Several railways and the Terrier Trust are organising a series of events to celebrate 150 years since the first ‘A1’ 0-6-0T Terrier was built.
Fifty Terriers were built between 1872 and 1880 and, amazingly, no less than 10 of these engines have been preserved. All of them were preserved in working condition, rather than rescued from scrapyards, equalling 20% of the class. That’s an incredible proportion when you consider that all other Victorian classes can only boast one or two examples reaching preservation. Only three other LBSCR engines are preserved; Gladstone (preserved as early as 1927), the Bluebell Railway’s Birch Grove and the Isle of Wight Railway’s E1 Burgundy.
Those currently in working order include Bressingham Steam Museum’s SR green No. B662 (ex-Martello); The Kent & East Sussex Railway’s No. 32678 (ex-Knowle) with plans to also debut No. 70 Poplar; The Isle of Wight Railway’s No. W11 Newport, with plans to return No. W8 Freshwater, while the Bluebell Railway’s first of the class No. 72 Fenchurch is in the final stages of overhaul. Together with static classmate No. 55 Stepney, Fenchurch will be returned to Stroudley’s ‘Improved Engine Green’ ochre livery in order to match Stepney’s livery.
The Stroudley A1s were originally designed for the East London line which was lightly laid and didn’t carry much traffic. The first six were built with condensing equipment from late 1872 for these services. While Fenchurch was the first into service, Wapping was constructed earlier.

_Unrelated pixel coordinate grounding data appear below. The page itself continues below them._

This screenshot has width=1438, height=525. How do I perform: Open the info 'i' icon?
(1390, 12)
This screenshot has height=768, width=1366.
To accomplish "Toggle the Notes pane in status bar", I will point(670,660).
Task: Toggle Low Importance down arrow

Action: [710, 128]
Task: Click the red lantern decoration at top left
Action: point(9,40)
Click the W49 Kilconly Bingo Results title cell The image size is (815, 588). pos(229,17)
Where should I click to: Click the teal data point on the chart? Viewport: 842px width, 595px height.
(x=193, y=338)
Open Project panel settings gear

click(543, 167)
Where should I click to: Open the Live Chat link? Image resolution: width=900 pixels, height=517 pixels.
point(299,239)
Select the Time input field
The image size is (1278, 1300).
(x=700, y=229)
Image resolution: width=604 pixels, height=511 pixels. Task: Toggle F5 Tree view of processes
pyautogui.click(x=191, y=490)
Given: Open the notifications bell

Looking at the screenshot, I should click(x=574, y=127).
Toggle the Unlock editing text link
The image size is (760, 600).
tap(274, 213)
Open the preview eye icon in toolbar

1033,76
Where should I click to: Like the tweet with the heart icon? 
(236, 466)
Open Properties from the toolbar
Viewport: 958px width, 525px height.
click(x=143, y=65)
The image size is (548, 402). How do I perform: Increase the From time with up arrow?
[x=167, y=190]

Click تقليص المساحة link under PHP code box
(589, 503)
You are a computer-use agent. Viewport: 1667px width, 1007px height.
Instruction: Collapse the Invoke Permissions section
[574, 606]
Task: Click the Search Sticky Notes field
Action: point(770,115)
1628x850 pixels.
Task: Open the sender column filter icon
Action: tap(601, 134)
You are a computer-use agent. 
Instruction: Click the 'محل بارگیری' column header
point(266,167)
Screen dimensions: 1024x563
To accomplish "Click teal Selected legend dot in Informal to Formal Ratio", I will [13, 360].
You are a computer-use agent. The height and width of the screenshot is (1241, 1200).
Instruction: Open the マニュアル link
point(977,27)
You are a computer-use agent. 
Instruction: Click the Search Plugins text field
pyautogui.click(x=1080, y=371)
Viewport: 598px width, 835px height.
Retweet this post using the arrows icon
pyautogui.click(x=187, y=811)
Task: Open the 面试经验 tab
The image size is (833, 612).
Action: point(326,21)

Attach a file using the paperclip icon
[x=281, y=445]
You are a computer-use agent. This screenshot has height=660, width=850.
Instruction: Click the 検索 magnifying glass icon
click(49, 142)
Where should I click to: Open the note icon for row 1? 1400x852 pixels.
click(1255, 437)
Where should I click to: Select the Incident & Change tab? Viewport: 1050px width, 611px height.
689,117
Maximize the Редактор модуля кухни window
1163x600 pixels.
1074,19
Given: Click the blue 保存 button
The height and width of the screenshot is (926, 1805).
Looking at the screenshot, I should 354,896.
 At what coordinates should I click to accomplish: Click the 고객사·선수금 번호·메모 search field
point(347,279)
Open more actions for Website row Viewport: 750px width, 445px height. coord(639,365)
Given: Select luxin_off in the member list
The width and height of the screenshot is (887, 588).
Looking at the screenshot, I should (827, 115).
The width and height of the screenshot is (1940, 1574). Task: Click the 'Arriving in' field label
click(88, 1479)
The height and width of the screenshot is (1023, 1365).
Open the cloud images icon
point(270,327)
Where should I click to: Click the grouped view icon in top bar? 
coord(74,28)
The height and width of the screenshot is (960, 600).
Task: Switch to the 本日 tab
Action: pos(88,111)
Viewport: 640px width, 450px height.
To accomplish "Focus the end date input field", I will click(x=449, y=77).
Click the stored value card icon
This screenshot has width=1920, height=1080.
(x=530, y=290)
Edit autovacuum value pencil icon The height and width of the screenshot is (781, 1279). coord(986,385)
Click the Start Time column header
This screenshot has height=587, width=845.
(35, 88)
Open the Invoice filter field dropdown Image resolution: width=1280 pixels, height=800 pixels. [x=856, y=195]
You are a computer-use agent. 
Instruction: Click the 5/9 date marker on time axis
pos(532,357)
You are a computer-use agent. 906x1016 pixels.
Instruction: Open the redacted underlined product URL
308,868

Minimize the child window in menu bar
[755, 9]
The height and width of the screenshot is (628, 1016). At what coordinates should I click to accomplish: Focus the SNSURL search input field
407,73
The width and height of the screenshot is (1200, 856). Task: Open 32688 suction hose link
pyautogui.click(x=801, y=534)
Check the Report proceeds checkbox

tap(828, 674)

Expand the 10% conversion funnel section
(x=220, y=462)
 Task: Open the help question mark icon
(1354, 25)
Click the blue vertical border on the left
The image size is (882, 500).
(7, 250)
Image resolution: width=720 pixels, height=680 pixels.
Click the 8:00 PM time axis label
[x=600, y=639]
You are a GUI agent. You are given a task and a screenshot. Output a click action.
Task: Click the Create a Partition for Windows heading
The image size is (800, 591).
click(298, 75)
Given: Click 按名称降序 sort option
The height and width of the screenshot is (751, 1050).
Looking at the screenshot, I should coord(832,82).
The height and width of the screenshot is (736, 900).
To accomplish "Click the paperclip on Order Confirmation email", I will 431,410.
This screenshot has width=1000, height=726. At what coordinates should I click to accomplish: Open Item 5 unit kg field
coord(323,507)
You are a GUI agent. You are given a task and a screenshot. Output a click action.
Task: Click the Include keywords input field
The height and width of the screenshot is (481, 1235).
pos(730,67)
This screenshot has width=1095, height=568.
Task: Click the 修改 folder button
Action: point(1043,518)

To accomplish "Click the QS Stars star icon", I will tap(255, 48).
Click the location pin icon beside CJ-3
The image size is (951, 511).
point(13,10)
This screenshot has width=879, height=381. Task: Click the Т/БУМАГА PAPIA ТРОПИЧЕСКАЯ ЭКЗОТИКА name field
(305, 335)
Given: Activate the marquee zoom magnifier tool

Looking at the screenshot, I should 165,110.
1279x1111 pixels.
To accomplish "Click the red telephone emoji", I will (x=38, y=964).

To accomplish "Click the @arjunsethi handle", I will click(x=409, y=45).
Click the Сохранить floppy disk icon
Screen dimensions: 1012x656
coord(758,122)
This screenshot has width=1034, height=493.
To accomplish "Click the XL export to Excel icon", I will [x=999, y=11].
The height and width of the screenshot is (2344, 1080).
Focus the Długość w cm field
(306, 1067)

Their fast acceleration provided such an improvement that ridership and train lengths grew to an extent that they had to be replaced by the larger Stroudley D1 0-4-2Ts. The Terriers moved elsewhere and their condensing equipment was removed. It is ironic that the last D1 was scrapped in 1951 whereas many Terriers outlasted their replacements. The total of 50 was more than were needed for London commuter trains, and they soon spread to other parts of the system.
After 30 years of service, the boilers of the A1s were giving cause for concern. A rebuild including a new boiler and an extended smokebox was devised by Douglas Earle Marsh. It was only after his resignation that authorisation was received for the first 12 rebuilds (1911-1913) with four more just after the First World War. In line with LBSCR notation, the rebuilds were designated A1X.
The first casualty was pioneer Fenchurch (then still an A1) which was sold to the Newhaven Harbour Company in 1898.
By the Grouping in 1923, 17 had been scrapped (eight by their new owners) and another 17 were still in service with other operators. Twenty-three Terriers entered service with Southern, including the ex-Isle of Wight, LSWR and SECR Terriers.
No. 55 Stepney was withdrawn in 1925 and scheduled for scrapping. The growing success of the rail-motor concept provided a reprieve and the engine was reinstated in 1927.
The SR converted four more A1s to A1Xs with the remaining Drummond boiler replaced.
Thirteen A1Xs were transferred to BR from the Southern, along with A1 Boxhill which was preserved in 1946, and their usefulness on lines such as the weight-restricted Hayling Island branch, ensured their survival into the preservation era.